Job: Render the stretch of entries from the start through the line containing "click(114, 37)" as a Markdown table with the columns Row and Line, skipping blank lines.

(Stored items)

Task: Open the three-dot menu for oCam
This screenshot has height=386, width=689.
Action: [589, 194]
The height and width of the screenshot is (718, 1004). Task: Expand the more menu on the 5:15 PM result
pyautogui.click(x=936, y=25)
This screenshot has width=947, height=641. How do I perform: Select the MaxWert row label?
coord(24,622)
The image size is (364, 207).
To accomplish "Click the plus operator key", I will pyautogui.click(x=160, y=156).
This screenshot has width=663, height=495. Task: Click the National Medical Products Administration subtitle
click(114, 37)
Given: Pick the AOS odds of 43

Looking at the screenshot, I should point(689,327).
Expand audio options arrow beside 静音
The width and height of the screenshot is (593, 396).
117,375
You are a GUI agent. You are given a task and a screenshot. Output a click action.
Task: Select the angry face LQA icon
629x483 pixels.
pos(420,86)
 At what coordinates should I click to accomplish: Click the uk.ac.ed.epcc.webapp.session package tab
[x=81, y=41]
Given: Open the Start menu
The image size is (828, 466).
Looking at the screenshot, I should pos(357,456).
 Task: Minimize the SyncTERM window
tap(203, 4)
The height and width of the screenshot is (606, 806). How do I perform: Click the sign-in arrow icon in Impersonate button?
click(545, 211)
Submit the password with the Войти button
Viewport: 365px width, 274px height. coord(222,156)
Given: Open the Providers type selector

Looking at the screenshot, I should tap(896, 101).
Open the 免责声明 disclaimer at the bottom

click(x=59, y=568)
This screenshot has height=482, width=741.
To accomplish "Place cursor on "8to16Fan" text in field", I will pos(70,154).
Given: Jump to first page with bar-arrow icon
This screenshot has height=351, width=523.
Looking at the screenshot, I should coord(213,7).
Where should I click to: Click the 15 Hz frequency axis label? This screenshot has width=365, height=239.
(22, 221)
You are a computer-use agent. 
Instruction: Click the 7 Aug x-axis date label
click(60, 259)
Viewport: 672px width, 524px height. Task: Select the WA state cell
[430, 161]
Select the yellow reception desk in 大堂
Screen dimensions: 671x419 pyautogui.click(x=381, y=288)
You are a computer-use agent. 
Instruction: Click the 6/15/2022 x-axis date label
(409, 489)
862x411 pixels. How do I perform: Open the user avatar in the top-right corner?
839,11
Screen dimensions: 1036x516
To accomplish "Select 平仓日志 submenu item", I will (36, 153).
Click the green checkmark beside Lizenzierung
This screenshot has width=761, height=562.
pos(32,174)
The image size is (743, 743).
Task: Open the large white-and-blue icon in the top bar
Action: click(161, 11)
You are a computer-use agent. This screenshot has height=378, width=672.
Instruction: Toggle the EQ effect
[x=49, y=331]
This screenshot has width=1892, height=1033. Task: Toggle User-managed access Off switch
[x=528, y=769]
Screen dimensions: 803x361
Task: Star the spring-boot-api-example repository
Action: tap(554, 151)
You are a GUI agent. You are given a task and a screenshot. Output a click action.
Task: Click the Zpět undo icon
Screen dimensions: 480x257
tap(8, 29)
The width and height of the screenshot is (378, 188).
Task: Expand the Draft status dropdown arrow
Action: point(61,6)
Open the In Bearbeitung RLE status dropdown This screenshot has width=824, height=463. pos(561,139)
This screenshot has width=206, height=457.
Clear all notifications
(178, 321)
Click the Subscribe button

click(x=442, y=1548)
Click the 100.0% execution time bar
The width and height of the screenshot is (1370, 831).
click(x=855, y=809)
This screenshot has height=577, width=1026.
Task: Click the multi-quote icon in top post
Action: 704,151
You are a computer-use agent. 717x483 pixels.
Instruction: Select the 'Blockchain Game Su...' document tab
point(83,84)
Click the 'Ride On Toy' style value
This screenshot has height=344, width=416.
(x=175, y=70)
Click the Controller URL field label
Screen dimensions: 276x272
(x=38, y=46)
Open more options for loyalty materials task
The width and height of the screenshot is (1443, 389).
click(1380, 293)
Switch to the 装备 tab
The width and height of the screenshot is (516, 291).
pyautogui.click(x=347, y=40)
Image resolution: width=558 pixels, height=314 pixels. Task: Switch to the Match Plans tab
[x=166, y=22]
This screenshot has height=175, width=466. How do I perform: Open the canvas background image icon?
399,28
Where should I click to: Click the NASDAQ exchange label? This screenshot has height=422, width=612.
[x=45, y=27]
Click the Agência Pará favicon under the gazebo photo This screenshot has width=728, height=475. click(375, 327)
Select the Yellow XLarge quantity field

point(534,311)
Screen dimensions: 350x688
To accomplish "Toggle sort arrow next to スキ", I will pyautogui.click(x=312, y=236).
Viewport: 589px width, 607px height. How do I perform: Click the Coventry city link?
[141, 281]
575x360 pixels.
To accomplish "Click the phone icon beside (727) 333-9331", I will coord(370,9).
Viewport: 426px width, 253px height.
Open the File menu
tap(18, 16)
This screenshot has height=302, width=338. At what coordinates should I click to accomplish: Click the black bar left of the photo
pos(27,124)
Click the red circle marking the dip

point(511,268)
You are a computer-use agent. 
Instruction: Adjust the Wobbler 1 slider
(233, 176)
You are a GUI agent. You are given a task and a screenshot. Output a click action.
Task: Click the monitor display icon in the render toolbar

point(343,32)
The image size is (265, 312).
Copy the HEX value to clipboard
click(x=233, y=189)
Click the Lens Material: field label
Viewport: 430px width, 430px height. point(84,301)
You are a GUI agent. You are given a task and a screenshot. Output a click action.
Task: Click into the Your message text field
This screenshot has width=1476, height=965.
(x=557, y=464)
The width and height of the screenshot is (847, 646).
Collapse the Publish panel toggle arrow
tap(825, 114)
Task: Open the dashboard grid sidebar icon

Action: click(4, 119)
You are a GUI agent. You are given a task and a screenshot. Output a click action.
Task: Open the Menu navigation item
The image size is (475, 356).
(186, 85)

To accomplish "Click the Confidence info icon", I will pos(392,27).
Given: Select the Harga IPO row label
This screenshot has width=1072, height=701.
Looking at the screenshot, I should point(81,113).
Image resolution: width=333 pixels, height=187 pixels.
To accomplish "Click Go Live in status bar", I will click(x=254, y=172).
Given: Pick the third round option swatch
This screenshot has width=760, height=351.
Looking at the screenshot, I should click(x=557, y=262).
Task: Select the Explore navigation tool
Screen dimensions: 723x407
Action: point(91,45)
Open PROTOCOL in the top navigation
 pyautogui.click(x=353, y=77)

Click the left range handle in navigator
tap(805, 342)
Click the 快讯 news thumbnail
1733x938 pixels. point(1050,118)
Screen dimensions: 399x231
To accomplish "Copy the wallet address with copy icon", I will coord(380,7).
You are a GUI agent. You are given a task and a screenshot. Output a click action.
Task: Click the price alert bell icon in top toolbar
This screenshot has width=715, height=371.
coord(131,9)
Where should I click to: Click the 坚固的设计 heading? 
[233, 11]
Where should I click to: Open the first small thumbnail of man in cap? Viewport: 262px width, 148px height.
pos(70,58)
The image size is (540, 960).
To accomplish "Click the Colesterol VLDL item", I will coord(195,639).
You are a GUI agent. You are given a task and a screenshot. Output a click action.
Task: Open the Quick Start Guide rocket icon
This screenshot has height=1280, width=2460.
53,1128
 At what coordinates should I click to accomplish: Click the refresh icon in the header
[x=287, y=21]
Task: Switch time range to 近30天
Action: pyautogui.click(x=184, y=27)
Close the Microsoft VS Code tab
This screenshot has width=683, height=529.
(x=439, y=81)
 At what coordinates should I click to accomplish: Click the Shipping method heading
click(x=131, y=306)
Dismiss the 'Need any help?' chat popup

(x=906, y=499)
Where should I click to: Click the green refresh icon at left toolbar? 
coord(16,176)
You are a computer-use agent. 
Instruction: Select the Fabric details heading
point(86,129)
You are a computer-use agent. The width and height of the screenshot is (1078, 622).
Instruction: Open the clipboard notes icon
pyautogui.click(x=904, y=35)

Answer for this exercise:
| Row | Line |
|---|---|
| 1 | Task: Open the three-dot menu for oCam |
| 2 | This screenshot has height=386, width=689. |
| 3 | Action: [589, 194] |
| 4 | The height and width of the screenshot is (718, 1004). Task: Expand the more menu on the 5:15 PM result |
| 5 | pyautogui.click(x=936, y=25) |
| 6 | This screenshot has width=947, height=641. How do I perform: Select the MaxWert row label? |
| 7 | coord(24,622) |
| 8 | The image size is (364, 207). |
| 9 | To accomplish "Click the plus operator key", I will pyautogui.click(x=160, y=156). |
| 10 | This screenshot has width=663, height=495. Task: Click the National Medical Products Administration subtitle |
| 11 | click(114, 37) |